Material for the task START

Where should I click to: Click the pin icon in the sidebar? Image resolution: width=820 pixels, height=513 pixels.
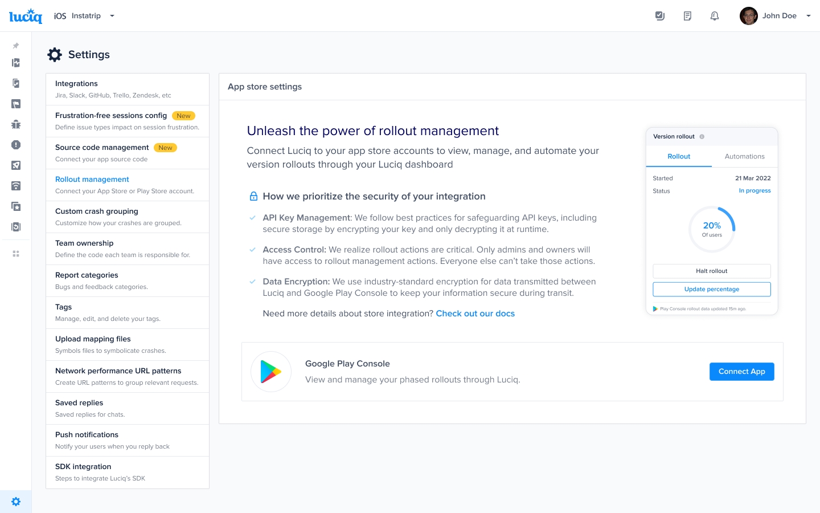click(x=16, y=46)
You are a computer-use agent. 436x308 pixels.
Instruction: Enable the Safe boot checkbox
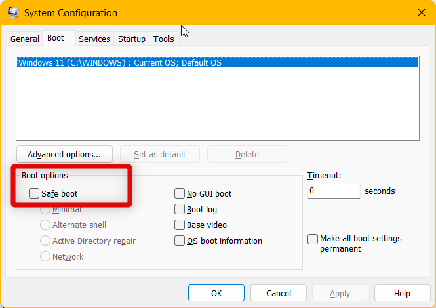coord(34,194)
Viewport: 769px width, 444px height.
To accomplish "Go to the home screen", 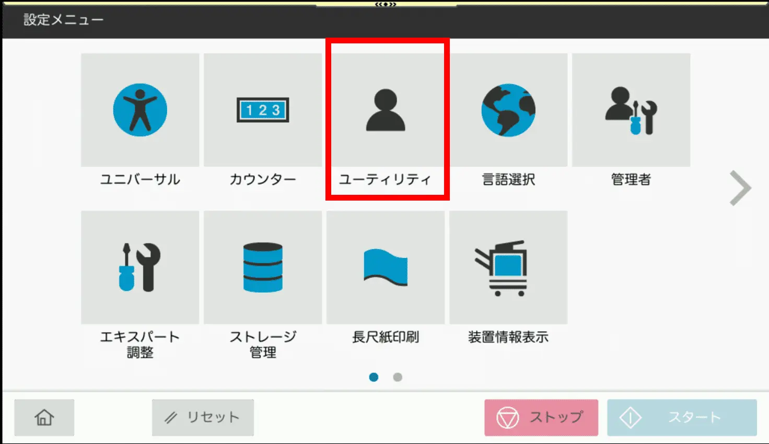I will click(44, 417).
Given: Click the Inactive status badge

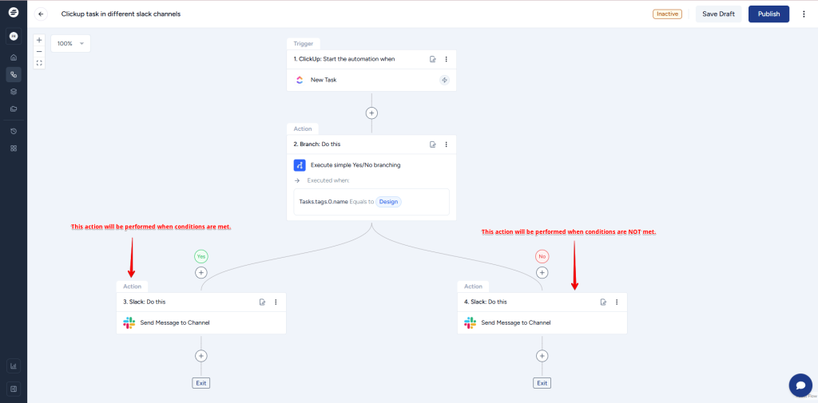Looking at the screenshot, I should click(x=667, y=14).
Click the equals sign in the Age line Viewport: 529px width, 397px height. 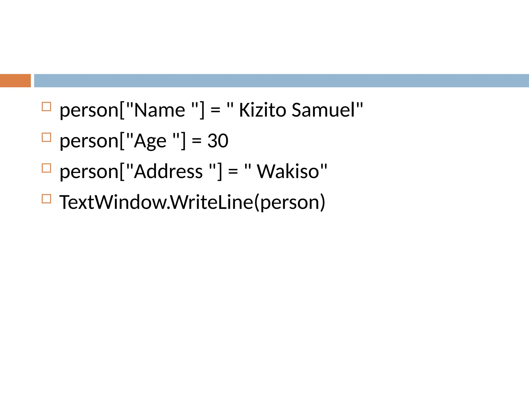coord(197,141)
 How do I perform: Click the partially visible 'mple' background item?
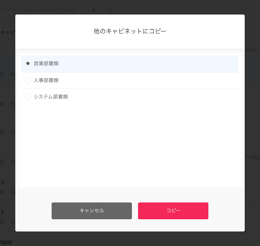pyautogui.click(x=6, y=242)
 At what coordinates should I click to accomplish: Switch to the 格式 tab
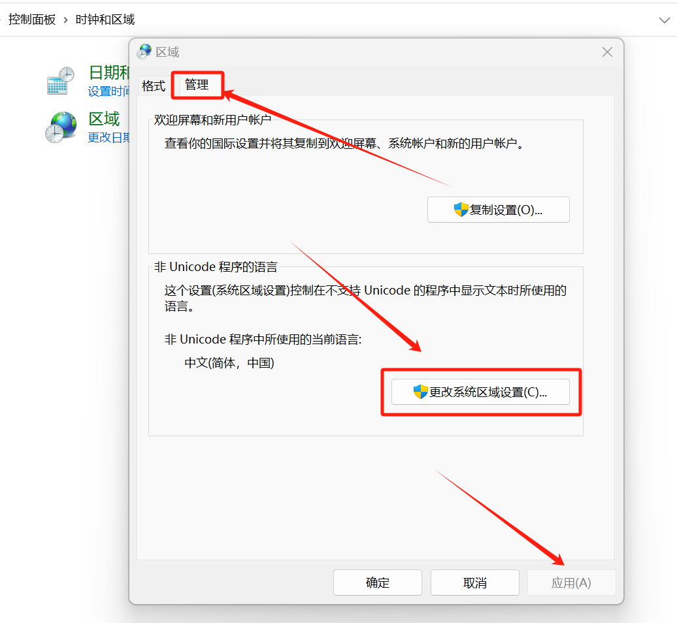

Material for the task END

Task to complete:
Quote, without alteration, the lines running from the line containing "How do I perform: Click" to the last line of the entries, and include no pictures.

Task response:
 How do I perform: Click the partially visible 'mple' background item?
pyautogui.click(x=6, y=242)
 At what coordinates should I click to accomplish: Switch to the 格式 tab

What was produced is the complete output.